# [What you should do]
Set down the records below verbatim, from the line containing "The width and height of the screenshot is (288, 116)." through the end of the records, including both of those lines.

══ Supplied material

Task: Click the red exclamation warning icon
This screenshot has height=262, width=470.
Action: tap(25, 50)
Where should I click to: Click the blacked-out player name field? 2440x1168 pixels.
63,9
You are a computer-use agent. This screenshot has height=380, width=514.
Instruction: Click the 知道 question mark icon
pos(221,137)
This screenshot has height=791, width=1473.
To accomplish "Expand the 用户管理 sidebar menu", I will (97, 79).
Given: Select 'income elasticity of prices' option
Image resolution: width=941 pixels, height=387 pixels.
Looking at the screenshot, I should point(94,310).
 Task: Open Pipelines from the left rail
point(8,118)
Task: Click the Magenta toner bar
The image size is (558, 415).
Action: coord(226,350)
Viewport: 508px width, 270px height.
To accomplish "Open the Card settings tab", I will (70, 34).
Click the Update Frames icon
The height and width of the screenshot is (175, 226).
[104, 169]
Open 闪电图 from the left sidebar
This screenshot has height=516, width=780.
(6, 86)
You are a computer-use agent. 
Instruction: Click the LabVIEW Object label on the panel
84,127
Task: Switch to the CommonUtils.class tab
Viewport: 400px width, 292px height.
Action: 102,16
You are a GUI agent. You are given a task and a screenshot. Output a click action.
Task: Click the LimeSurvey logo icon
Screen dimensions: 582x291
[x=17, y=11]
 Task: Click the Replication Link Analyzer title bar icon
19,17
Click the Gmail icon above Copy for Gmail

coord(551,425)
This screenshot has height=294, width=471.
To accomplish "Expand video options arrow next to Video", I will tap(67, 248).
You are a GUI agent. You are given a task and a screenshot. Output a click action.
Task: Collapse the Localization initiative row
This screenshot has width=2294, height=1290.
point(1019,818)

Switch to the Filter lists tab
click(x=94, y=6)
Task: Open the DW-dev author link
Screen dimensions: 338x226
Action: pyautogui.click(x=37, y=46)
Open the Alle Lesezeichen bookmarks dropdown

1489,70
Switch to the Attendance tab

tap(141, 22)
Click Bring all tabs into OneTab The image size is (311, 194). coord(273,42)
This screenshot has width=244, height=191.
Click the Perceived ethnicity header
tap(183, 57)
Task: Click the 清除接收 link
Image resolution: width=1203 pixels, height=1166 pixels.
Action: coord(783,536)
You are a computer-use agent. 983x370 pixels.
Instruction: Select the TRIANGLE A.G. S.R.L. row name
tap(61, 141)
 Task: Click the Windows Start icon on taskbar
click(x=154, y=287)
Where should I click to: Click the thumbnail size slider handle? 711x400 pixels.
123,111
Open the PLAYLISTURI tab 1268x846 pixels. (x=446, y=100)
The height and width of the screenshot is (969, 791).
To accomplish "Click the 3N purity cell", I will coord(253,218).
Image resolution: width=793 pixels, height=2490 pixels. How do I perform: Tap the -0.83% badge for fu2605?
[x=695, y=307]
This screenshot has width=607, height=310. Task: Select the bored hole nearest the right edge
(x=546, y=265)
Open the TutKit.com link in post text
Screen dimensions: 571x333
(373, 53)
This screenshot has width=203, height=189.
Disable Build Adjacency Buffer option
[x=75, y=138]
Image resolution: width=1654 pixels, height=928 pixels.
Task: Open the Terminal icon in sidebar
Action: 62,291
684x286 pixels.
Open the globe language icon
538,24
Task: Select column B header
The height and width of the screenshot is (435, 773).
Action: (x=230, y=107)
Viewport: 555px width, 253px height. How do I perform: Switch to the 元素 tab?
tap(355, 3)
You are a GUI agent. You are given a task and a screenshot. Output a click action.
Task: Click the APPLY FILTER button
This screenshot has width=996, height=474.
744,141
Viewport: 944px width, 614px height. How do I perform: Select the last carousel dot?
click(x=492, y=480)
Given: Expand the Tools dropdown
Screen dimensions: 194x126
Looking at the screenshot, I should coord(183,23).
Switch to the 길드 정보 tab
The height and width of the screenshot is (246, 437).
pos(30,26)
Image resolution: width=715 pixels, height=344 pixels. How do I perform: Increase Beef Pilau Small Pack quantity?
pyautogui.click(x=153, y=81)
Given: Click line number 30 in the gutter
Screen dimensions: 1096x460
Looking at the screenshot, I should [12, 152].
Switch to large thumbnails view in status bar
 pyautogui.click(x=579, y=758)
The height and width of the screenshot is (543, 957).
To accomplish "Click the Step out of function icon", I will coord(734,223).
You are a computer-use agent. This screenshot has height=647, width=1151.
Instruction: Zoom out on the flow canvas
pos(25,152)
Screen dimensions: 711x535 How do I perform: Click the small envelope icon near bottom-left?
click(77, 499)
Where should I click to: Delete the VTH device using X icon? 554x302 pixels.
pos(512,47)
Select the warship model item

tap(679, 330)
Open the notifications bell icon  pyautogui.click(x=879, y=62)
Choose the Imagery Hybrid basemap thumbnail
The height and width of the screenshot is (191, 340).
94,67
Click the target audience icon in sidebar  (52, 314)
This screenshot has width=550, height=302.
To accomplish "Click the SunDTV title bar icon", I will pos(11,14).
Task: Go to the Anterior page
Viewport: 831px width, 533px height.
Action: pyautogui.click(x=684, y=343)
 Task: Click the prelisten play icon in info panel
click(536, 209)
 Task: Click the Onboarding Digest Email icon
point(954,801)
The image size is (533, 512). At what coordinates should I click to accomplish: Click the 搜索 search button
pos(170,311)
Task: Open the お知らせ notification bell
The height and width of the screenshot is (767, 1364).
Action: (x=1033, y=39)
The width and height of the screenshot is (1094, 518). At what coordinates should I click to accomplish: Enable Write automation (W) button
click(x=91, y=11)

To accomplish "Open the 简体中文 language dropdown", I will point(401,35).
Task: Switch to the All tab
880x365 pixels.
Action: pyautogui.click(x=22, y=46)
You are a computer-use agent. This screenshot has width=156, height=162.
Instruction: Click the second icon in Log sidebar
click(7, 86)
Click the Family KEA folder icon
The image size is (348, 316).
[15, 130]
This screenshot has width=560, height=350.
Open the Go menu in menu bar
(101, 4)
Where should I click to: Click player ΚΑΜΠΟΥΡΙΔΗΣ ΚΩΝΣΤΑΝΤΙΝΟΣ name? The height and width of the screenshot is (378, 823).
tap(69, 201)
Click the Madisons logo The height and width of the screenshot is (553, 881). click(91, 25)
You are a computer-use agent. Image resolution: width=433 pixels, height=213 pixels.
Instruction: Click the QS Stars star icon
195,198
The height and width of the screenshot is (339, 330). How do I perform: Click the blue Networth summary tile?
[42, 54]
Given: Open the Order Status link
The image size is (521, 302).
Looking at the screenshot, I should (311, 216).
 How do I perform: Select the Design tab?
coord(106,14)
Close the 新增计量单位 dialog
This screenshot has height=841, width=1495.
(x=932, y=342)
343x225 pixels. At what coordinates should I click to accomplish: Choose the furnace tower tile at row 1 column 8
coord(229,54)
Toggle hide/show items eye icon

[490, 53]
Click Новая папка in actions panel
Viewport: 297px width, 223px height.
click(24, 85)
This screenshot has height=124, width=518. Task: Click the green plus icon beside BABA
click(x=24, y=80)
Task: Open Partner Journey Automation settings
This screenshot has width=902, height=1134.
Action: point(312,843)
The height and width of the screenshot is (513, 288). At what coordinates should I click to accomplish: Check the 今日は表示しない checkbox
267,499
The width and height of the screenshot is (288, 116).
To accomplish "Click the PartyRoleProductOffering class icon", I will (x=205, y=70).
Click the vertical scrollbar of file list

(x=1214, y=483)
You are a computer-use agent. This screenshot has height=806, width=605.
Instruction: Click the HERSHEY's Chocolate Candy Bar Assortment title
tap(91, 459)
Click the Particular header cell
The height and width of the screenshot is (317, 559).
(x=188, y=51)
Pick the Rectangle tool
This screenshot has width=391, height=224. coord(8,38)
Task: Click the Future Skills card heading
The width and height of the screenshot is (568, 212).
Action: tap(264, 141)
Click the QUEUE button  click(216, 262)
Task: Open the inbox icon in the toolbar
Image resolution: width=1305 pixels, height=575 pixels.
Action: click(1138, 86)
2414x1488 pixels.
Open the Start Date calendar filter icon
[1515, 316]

════

# [The reply]
The width and height of the screenshot is (288, 116).
To accomplish "Click the PartyRoleProductOffering class icon", I will (x=205, y=70).
Click the vertical scrollbar of file list

(x=1214, y=483)
You are a computer-use agent. This screenshot has height=806, width=605.
Instruction: Click the HERSHEY's Chocolate Candy Bar Assortment title
tap(91, 459)
Click the Particular header cell
The height and width of the screenshot is (317, 559).
(x=188, y=51)
Pick the Rectangle tool
This screenshot has width=391, height=224. coord(8,38)
Task: Click the Future Skills card heading
The width and height of the screenshot is (568, 212).
Action: tap(264, 141)
Click the QUEUE button  click(216, 262)
Task: Open the inbox icon in the toolbar
Image resolution: width=1305 pixels, height=575 pixels.
Action: click(1138, 86)
2414x1488 pixels.
Open the Start Date calendar filter icon
[1515, 316]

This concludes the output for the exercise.